Voici ce qu’ils ont fait… Ils ont scruté à la loupe le travail accompli par 31 juges de Milan entre 2000 et 2005, qui se sont chargés de très exactement 58 280 dossiers. Et ils ont évalué le temps que leur a pris chaque dossier, le niveau de complexité de chacun d’eux, etc.
Ils ont alors constaté qu’il y avait de grandes disparités : certains réglaient leurs dossiers plus vite que d’autres (et pas forcément plus mal, bien entendu). Par exemple, l’un des plus lents avait en moyenne 275 dossiers en cours, alors que l’un des plus rapides, n’en avait «que» 116. Il faut savoir qu’en Italie les juges ont très exactement 60 jours pour se pencher sur un dossier, pas un de plus. Cette pression externe est très forte et oblige à redoubler d’efforts quand le dead-line approche. Et ce, quel que soit le nombre de dossiers que l’on a déjà sur les bras…
Les chercheurs ont regardé s’il y avait une corrélation entre le nombre de dossiers en cours et celui de ceux que l’on réussit à boucler. Et ils en ont trouvé une, estimée à -0,36. Ça signifie, dans le cas présent, que les juges qui travaillent sur peu de dossiers à la fois y parviennent parce qu’ils ont une méthode de travail différente de celle des autres : au lieu d’ouvrir tous les dossiers qu’ils reçoivent en même temps et de passer de l’un à l’autre pour les régler, ils s’en occupent l’un après l’autre. «En d’autres mots, le travail séquentiel, contrairement au travail parallèle, permet d’éviter toute congestion», considèrent les économistes italiens.

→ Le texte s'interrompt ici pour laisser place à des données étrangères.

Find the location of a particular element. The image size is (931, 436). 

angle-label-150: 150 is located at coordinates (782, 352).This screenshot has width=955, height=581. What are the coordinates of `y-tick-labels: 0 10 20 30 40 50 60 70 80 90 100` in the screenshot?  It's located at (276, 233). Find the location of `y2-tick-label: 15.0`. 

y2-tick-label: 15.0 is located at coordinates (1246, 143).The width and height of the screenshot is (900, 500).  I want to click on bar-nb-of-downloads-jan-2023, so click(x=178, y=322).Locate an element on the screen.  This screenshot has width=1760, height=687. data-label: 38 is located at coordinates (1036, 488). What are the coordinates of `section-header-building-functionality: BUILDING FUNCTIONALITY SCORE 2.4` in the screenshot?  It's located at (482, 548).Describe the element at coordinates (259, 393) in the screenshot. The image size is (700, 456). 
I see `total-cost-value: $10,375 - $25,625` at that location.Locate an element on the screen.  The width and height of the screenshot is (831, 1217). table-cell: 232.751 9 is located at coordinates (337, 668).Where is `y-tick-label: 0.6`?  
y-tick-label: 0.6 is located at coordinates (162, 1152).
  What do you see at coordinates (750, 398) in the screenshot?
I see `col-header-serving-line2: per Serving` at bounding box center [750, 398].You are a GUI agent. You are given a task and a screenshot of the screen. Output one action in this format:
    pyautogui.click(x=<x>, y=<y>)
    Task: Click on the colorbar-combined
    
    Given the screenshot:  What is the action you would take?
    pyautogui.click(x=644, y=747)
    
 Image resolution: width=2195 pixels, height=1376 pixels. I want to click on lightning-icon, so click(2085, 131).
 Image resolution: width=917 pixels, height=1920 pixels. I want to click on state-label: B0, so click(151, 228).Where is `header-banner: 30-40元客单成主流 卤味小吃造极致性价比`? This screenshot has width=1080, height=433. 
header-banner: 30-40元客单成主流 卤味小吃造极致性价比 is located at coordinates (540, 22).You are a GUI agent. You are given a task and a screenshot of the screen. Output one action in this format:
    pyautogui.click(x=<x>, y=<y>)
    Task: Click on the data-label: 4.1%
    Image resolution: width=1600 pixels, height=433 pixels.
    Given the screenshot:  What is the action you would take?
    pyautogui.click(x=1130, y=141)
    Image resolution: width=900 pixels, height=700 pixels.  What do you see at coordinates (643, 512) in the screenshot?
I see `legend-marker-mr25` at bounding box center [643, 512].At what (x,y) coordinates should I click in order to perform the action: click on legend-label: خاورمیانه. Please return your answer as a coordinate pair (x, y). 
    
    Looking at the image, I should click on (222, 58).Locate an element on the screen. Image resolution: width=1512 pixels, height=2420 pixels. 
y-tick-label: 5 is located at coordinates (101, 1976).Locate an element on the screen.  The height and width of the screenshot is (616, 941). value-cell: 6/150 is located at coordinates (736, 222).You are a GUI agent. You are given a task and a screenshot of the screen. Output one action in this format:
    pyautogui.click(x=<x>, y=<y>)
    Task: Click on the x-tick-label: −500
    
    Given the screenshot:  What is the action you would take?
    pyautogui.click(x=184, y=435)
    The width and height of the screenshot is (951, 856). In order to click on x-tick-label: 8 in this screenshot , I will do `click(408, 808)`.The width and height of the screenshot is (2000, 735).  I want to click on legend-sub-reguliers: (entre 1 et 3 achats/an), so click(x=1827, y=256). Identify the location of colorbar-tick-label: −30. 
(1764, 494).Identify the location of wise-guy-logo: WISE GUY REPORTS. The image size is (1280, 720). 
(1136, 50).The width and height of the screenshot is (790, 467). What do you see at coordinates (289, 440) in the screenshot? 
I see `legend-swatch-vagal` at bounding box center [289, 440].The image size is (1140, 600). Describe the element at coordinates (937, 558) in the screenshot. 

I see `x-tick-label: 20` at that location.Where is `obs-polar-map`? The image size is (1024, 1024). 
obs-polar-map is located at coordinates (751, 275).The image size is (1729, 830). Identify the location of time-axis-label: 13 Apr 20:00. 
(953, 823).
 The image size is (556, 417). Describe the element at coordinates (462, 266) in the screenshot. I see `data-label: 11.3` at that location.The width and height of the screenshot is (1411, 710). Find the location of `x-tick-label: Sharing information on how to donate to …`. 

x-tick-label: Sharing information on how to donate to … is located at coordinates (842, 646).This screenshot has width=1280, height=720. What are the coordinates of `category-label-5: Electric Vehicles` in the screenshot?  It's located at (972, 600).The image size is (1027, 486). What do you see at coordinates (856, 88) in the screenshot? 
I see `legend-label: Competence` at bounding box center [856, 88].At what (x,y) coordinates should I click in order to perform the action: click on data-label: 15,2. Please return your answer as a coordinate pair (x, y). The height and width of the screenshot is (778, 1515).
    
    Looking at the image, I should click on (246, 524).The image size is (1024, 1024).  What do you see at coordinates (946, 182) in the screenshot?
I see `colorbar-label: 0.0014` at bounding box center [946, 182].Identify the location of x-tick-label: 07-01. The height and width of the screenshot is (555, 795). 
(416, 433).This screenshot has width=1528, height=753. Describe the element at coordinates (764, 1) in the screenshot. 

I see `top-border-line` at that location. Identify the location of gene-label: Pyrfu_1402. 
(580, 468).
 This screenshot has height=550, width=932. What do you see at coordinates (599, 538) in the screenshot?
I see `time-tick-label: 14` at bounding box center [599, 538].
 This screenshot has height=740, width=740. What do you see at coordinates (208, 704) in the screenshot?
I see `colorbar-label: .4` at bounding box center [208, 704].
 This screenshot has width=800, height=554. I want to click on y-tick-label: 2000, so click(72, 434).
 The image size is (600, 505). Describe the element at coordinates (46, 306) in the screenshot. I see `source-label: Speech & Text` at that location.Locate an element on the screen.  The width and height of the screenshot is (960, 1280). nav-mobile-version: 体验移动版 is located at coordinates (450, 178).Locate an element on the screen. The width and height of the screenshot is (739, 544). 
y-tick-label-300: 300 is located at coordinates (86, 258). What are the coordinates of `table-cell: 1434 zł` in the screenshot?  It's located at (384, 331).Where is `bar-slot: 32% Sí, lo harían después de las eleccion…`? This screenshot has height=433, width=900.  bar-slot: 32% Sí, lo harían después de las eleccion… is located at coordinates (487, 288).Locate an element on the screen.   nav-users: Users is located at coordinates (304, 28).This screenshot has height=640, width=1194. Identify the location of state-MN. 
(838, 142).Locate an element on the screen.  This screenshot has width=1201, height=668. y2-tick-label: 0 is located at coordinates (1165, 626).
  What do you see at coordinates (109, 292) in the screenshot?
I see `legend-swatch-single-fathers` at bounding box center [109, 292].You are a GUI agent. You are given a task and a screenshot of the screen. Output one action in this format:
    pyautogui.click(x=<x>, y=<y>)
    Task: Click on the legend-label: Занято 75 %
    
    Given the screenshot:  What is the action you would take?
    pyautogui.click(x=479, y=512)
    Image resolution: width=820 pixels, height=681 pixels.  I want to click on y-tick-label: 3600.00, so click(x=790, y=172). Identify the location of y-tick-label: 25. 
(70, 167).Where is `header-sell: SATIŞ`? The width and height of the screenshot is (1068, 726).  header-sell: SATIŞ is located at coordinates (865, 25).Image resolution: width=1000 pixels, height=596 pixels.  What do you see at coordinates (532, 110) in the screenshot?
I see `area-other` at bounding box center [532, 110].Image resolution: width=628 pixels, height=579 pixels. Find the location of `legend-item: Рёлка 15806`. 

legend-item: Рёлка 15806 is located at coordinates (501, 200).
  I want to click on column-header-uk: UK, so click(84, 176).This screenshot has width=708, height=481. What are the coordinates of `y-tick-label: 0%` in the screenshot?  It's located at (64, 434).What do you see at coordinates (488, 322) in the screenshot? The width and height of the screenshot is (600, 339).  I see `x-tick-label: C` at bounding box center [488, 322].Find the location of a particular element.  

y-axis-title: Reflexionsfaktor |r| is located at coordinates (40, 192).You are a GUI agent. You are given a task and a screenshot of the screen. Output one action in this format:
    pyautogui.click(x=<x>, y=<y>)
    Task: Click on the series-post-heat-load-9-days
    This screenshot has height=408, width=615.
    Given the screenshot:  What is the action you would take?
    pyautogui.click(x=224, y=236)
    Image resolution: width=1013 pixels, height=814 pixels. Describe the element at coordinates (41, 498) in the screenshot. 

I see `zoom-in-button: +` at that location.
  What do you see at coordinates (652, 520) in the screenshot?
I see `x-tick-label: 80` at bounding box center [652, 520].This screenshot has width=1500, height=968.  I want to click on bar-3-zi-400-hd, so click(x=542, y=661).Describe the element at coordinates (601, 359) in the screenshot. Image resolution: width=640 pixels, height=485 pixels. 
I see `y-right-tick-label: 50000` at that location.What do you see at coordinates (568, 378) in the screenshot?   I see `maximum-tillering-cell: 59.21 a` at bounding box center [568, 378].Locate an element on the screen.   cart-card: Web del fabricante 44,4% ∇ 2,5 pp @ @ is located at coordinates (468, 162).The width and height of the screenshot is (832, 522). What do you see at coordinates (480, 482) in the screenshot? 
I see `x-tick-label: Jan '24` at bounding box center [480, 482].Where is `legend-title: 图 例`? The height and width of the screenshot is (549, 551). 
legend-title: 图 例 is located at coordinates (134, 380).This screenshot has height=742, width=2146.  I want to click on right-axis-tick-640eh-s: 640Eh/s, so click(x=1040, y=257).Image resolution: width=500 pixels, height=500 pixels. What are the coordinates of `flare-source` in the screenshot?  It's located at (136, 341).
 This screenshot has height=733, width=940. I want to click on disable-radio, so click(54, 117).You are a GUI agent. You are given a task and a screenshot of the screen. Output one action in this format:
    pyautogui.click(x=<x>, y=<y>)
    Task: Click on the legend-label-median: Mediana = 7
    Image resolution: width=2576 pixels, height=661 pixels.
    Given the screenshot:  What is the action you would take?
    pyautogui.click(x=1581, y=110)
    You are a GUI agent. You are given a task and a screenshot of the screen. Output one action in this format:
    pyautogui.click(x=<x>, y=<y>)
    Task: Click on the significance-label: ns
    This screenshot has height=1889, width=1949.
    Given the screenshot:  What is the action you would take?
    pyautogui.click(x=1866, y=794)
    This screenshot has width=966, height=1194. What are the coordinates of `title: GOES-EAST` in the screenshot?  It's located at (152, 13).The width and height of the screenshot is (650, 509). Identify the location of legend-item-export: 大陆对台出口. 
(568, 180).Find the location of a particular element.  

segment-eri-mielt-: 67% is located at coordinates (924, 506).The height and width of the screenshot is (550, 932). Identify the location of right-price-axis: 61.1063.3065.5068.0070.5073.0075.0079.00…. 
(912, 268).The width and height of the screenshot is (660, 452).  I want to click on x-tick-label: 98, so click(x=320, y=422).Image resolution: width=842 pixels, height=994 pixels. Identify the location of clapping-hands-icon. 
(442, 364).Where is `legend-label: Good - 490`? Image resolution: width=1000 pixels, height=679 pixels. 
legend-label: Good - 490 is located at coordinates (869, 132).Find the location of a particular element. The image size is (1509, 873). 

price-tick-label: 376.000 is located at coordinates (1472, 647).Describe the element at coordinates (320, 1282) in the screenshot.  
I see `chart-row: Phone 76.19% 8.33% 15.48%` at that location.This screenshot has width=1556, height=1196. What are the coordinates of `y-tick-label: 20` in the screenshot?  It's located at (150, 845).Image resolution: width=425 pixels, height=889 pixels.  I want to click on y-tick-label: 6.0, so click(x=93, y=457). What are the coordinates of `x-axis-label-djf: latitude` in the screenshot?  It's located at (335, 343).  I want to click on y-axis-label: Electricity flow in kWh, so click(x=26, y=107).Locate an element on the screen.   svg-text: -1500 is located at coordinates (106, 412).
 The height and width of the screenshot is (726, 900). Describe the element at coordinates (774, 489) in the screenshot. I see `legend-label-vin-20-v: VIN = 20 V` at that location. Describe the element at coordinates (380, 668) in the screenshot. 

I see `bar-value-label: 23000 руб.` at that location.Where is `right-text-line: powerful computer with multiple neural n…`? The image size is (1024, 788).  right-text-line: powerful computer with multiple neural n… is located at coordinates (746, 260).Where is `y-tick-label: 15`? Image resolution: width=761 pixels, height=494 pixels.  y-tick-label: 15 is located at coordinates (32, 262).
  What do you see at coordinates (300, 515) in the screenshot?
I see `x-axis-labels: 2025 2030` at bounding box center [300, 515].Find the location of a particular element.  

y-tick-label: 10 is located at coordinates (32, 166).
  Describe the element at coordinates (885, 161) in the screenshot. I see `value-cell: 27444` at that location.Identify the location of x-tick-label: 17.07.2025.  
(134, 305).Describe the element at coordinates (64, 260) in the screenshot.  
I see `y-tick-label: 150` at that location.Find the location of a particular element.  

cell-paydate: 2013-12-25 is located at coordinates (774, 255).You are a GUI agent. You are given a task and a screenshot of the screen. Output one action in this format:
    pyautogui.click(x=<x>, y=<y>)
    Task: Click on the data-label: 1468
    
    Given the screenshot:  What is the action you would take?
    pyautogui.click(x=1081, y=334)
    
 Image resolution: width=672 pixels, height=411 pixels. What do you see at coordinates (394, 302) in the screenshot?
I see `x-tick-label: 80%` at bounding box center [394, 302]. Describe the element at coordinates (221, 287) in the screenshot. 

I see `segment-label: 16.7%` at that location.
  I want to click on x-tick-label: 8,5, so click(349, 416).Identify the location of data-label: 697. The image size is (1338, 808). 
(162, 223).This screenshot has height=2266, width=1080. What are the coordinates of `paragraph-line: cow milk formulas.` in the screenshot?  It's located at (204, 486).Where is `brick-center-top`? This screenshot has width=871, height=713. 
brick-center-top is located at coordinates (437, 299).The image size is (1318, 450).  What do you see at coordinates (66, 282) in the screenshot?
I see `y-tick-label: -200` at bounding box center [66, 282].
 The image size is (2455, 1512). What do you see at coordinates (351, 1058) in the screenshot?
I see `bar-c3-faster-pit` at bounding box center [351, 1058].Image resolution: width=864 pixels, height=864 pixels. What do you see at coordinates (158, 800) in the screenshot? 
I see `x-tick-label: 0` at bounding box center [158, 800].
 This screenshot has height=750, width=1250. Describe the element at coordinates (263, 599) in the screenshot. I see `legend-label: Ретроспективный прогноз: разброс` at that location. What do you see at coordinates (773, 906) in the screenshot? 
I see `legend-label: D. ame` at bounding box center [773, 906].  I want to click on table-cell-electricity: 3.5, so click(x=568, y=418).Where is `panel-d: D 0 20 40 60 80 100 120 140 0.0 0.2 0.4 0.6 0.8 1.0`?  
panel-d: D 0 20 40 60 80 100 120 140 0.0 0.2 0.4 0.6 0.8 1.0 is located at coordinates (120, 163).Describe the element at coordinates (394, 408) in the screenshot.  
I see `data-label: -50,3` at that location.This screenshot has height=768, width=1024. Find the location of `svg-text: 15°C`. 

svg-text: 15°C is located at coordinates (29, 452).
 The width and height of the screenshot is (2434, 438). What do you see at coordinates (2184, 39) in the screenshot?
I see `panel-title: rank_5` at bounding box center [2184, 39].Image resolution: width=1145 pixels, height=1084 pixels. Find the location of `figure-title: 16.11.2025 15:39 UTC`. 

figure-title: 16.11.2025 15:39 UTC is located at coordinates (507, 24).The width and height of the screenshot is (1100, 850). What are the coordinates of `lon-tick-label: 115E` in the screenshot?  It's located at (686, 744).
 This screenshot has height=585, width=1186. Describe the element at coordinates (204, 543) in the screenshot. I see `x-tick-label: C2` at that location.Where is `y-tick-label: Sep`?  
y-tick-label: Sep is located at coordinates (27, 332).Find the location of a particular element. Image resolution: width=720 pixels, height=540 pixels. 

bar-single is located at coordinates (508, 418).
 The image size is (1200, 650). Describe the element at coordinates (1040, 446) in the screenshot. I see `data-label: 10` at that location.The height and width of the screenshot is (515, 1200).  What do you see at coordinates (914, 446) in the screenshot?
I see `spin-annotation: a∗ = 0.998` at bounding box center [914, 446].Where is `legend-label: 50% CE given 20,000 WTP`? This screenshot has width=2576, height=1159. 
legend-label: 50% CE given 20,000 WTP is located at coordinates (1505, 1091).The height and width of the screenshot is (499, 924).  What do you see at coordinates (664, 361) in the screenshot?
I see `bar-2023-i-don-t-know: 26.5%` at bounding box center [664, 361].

Mais, peut-on vraiment attribuer cette efficacité à ce seul critère de méthode de travail? Le fait n’est-il pas plutôt que certains juges sont plus efficaces que d’autres à chaque phase de travail, et c’est tout? Les chercheurs ont vérifié cela. Ils ont regardé, entre autres, si certains ne faisaient pas des heures de fous pour boucler tous leurs dossiers, ou encore si certains étaient plus doués que d’autres. Résultat : ces facteurs peuvent jouer, bien entendu, mais n’ont pas influencé les résultats globaux de l’étude.
Leur conclusion est bel et bien la suivante : ceux qui se penchent sur leurs dossiers les uns après les autres en règlent davantage et plus vite que ceux qui s’éparpillent dans leur travail. Bref, le multitâche nuit clairement à la productivité.
Les implications en matière de management sont cruciales, à mon avis. Si l’on veut être soi-même plus efficace au bureau, mieux vaut, par exemple, consacrer une journée entière à un dossier, et la suivante à un autre, plutôt que faire l’un pendant deux heures et l’autre dans les deux heures qui suivent. L’important est alors, si possible, de résister aux pressions externes – des clients, des collègues, des supérieurs hiérarchiques,… –, qui tentent en permanence de vous convaincre que leur dossier est prioritaire sur celui des autres. Idem, ne harcelez pas vos employés avec mille exigences à la fois ; laissez-les aller à leur rythme pour régler leurs dossiers les uns après les autres, ils n’en seront que plus productifs.
Quant aux procureurs de la Couronne et aux juristes de l'État, qu'on ne me fasse pas dire ce que je n'ai pas dit, à savoir qu'ils feraient mieux de changer de méthode de travail. Non, ce n'est pas aussi simple que ça. Ce qui les aiderait grandement dans leur quotidien, c'est plutôt d'être moins soumis aux pressions externes, en particulier la volonté générale de voir les affaires judiciaires réglées vite et bien avec peu de moyens. Pas vrai?